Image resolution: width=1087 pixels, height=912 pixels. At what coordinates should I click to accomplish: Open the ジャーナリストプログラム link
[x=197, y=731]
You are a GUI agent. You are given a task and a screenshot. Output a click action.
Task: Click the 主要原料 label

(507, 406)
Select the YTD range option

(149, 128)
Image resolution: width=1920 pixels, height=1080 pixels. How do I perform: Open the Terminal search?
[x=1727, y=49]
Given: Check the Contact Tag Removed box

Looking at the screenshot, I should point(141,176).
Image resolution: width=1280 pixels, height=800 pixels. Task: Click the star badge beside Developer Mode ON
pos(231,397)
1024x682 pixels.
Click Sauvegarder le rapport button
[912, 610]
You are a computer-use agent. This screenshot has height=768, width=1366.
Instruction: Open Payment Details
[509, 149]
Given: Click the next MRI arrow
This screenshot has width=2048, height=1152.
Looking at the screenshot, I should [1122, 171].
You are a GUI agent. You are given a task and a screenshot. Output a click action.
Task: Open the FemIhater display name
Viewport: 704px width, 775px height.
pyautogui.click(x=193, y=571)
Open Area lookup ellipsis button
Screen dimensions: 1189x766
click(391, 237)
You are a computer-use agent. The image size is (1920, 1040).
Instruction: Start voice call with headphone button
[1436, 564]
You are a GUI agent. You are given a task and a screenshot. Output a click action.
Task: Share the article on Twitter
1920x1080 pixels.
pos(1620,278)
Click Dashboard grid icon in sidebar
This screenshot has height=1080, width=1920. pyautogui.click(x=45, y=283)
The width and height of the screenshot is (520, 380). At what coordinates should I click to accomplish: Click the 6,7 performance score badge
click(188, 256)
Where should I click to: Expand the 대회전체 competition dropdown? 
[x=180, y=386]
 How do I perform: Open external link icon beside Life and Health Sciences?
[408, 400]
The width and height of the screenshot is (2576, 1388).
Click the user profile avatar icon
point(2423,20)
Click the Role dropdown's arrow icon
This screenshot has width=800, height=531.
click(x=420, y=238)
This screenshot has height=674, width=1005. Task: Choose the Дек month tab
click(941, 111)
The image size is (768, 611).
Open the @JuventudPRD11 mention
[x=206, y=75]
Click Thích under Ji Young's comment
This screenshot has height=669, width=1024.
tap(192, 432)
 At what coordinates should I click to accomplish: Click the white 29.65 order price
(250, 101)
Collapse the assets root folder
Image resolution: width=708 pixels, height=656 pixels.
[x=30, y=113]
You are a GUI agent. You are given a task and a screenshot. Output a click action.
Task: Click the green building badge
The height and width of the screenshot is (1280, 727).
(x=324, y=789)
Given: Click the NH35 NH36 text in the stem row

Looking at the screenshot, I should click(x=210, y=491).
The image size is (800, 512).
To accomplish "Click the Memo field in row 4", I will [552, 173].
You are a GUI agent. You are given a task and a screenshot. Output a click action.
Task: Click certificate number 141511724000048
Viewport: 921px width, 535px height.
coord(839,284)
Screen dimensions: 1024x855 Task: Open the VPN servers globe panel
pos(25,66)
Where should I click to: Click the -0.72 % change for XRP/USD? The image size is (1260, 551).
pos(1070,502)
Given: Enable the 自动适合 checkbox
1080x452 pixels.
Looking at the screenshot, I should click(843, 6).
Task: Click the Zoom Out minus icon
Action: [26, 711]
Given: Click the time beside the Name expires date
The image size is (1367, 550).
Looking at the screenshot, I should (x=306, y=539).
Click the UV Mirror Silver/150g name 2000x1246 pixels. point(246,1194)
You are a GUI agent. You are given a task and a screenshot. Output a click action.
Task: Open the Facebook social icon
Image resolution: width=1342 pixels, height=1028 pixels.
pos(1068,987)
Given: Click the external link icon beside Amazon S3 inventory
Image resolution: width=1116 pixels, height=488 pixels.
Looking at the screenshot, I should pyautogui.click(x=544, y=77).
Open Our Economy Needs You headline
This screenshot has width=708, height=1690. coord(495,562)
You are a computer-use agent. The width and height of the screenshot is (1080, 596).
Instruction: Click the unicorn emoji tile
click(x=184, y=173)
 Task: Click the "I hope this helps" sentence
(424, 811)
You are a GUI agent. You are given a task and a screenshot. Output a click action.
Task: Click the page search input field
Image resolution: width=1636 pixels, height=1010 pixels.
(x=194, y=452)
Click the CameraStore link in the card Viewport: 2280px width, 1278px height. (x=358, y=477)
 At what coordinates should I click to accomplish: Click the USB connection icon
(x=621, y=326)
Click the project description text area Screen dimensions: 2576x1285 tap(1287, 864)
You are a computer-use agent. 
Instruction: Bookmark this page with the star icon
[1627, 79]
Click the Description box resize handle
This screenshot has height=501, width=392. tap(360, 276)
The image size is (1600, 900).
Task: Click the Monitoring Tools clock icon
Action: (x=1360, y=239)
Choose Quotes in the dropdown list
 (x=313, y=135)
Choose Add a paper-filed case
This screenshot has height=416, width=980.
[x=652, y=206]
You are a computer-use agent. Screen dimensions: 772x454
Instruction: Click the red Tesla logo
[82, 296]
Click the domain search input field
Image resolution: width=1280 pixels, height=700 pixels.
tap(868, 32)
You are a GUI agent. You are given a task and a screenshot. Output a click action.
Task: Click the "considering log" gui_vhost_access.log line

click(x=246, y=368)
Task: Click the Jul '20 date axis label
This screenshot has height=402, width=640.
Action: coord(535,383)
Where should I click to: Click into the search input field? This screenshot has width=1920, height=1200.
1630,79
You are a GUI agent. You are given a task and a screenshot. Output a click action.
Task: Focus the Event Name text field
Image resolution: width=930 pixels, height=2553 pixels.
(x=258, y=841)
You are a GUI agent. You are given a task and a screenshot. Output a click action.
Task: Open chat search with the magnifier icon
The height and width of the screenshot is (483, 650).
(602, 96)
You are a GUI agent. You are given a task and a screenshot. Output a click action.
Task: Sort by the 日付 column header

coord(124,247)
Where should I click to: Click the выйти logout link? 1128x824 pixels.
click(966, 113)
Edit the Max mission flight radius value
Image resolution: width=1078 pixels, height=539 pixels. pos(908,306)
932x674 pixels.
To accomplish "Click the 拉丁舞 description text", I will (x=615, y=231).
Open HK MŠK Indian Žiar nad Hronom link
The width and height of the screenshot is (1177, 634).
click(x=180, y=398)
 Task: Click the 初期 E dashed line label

(Your task)
Please copy the records above word for word, starting at their first line and ending at the line that contains "pos(231,397)", with both of those lines included.

(Response below)
Image resolution: width=1087 pixels, height=912 pixels. At what coordinates should I click to accomplish: Open the ジャーナリストプログラム link
[x=197, y=731]
You are a GUI agent. You are given a task and a screenshot. Output a click action.
Task: Click the 主要原料 label

(507, 406)
Select the YTD range option

(149, 128)
Image resolution: width=1920 pixels, height=1080 pixels. How do I perform: Open the Terminal search?
[x=1727, y=49]
Given: Check the Contact Tag Removed box

Looking at the screenshot, I should point(141,176).
Image resolution: width=1280 pixels, height=800 pixels. Task: Click the star badge beside Developer Mode ON
pos(231,397)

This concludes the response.